• _CONSEGNA ESERCIZIO_
Puoi trascrivere tutte le righe dell'elenco qui sotto, senza alcuna modifica?

• _DATI ESERCIZIO_

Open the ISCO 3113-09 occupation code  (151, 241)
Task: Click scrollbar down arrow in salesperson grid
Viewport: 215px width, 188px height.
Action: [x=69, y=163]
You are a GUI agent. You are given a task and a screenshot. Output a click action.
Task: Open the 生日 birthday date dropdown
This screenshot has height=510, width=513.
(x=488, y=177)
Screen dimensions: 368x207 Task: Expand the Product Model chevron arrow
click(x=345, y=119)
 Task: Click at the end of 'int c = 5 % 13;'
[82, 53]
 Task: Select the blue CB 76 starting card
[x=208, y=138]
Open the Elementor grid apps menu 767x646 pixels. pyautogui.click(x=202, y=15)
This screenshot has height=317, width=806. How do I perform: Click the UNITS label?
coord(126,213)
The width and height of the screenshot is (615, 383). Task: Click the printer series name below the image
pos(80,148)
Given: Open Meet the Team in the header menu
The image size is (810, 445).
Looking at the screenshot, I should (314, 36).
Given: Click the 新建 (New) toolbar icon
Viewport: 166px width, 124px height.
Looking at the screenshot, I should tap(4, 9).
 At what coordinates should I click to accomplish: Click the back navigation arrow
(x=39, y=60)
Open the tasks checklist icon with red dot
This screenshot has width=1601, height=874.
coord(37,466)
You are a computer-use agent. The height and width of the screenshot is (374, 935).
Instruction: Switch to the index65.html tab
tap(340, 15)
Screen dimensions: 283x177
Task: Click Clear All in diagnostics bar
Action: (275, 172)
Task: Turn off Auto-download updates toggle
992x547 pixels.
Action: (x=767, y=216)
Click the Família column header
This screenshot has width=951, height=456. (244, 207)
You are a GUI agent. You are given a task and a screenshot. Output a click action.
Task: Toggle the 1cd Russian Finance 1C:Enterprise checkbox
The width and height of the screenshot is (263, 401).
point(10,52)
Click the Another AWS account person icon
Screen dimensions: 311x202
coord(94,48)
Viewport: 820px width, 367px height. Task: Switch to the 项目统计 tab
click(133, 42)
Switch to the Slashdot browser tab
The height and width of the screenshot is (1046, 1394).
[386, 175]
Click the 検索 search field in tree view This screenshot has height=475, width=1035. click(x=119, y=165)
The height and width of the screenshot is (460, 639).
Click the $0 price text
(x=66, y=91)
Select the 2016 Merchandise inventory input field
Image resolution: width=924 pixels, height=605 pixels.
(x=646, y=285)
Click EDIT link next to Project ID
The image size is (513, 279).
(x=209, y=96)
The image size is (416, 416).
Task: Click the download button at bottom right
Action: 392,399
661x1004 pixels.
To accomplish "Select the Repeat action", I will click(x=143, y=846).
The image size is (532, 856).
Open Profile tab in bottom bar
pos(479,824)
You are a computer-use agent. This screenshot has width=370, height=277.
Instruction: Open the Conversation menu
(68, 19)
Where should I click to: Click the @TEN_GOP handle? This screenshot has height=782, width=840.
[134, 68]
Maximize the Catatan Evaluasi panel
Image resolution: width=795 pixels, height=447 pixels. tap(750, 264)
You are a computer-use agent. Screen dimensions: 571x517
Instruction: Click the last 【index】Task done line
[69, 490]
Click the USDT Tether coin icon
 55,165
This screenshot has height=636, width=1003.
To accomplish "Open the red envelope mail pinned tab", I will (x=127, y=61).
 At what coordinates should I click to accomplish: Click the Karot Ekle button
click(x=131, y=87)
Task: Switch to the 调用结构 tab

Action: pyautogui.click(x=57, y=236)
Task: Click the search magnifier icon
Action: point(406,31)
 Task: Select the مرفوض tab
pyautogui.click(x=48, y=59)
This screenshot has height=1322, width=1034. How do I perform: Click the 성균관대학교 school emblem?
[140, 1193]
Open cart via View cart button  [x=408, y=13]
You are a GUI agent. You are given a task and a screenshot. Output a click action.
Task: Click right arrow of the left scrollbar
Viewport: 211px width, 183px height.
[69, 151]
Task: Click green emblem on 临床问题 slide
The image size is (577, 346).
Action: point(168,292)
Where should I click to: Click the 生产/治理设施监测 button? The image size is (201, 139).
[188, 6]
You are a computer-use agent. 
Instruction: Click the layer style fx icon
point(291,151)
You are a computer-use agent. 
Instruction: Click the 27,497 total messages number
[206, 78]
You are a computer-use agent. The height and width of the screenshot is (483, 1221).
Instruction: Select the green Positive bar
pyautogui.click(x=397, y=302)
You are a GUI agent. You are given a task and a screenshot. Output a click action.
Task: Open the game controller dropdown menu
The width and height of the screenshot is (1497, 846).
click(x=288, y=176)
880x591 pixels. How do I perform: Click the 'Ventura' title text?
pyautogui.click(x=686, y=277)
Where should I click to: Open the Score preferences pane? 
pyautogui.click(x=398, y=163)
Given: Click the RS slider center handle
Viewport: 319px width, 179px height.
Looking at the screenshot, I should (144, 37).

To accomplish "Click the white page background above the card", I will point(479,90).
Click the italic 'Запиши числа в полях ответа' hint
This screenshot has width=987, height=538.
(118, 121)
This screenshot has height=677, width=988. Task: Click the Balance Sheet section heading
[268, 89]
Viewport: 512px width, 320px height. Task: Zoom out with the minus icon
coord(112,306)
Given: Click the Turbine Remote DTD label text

• _RISPOSTA ESERCIZIO_
Open the ISCO 3113-09 occupation code  (151, 241)
Task: Click scrollbar down arrow in salesperson grid
Viewport: 215px width, 188px height.
Action: [x=69, y=163]
You are a GUI agent. You are given a task and a screenshot. Output a click action.
Task: Open the 生日 birthday date dropdown
This screenshot has height=510, width=513.
(x=488, y=177)
Screen dimensions: 368x207 Task: Expand the Product Model chevron arrow
click(x=345, y=119)
 Task: Click at the end of 'int c = 5 % 13;'
[82, 53]
 Task: Select the blue CB 76 starting card
[x=208, y=138]
Open the Elementor grid apps menu 767x646 pixels. pyautogui.click(x=202, y=15)
This screenshot has height=317, width=806. How do I perform: Click the UNITS label?
coord(126,213)
The width and height of the screenshot is (615, 383). Task: Click the printer series name below the image
pos(80,148)
Given: Open Meet the Team in the header menu
The image size is (810, 445).
Looking at the screenshot, I should (314, 36).
Given: Click the 新建 (New) toolbar icon
Viewport: 166px width, 124px height.
Looking at the screenshot, I should tap(4, 9).
 At what coordinates should I click to accomplish: Click the back navigation arrow
(x=39, y=60)
Open the tasks checklist icon with red dot
This screenshot has width=1601, height=874.
coord(37,466)
You are a computer-use agent. The height and width of the screenshot is (374, 935).
Instruction: Switch to the index65.html tab
tap(340, 15)
Screen dimensions: 283x177
Task: Click Clear All in diagnostics bar
Action: (275, 172)
Task: Turn off Auto-download updates toggle
992x547 pixels.
Action: (x=767, y=216)
Click the Família column header
This screenshot has width=951, height=456. (244, 207)
You are a GUI agent. You are given a task and a screenshot. Output a click action.
Task: Toggle the 1cd Russian Finance 1C:Enterprise checkbox
The width and height of the screenshot is (263, 401).
point(10,52)
Click the Another AWS account person icon
Screen dimensions: 311x202
coord(94,48)
Viewport: 820px width, 367px height. Task: Switch to the 项目统计 tab
click(133, 42)
Switch to the Slashdot browser tab
The height and width of the screenshot is (1046, 1394).
[386, 175]
Click the 検索 search field in tree view This screenshot has height=475, width=1035. click(x=119, y=165)
The height and width of the screenshot is (460, 639).
Click the $0 price text
(x=66, y=91)
Select the 2016 Merchandise inventory input field
Image resolution: width=924 pixels, height=605 pixels.
(x=646, y=285)
Click EDIT link next to Project ID
The image size is (513, 279).
(x=209, y=96)
The image size is (416, 416).
Task: Click the download button at bottom right
Action: 392,399
661x1004 pixels.
To accomplish "Select the Repeat action", I will click(x=143, y=846).
The image size is (532, 856).
Open Profile tab in bottom bar
pos(479,824)
You are a computer-use agent. This screenshot has width=370, height=277.
Instruction: Open the Conversation menu
(68, 19)
Where should I click to: Click the @TEN_GOP handle? This screenshot has height=782, width=840.
[134, 68]
Maximize the Catatan Evaluasi panel
Image resolution: width=795 pixels, height=447 pixels. tap(750, 264)
You are a computer-use agent. Screen dimensions: 571x517
Instruction: Click the last 【index】Task done line
[69, 490]
Click the USDT Tether coin icon
 55,165
This screenshot has height=636, width=1003.
To accomplish "Open the red envelope mail pinned tab", I will (x=127, y=61).
 At what coordinates should I click to accomplish: Click the Karot Ekle button
click(x=131, y=87)
Task: Switch to the 调用结构 tab

Action: pyautogui.click(x=57, y=236)
Task: Click the search magnifier icon
Action: point(406,31)
 Task: Select the مرفوض tab
pyautogui.click(x=48, y=59)
This screenshot has height=1322, width=1034. How do I perform: Click the 성균관대학교 school emblem?
[140, 1193]
Open cart via View cart button  [x=408, y=13]
You are a GUI agent. You are given a task and a screenshot. Output a click action.
Task: Click right arrow of the left scrollbar
Viewport: 211px width, 183px height.
[69, 151]
Task: Click green emblem on 临床问题 slide
The image size is (577, 346).
Action: point(168,292)
Where should I click to: Click the 生产/治理设施监测 button? The image size is (201, 139).
[188, 6]
You are a computer-use agent. 
Instruction: Click the layer style fx icon
point(291,151)
You are a computer-use agent. 
Instruction: Click the 27,497 total messages number
[206, 78]
You are a computer-use agent. The height and width of the screenshot is (483, 1221).
Instruction: Select the green Positive bar
pyautogui.click(x=397, y=302)
You are a GUI agent. You are given a task and a screenshot. Output a click action.
Task: Open the game controller dropdown menu
The width and height of the screenshot is (1497, 846).
click(x=288, y=176)
880x591 pixels. How do I perform: Click the 'Ventura' title text?
pyautogui.click(x=686, y=277)
Where should I click to: Open the Score preferences pane? 
pyautogui.click(x=398, y=163)
Given: Click the RS slider center handle
Viewport: 319px width, 179px height.
Looking at the screenshot, I should (144, 37).

To accomplish "Click the white page background above the card", I will point(479,90).
Click the italic 'Запиши числа в полях ответа' hint
This screenshot has width=987, height=538.
(118, 121)
This screenshot has height=677, width=988. Task: Click the Balance Sheet section heading
[268, 89]
Viewport: 512px width, 320px height. Task: Zoom out with the minus icon
coord(112,306)
Given: Click the Turbine Remote DTD label text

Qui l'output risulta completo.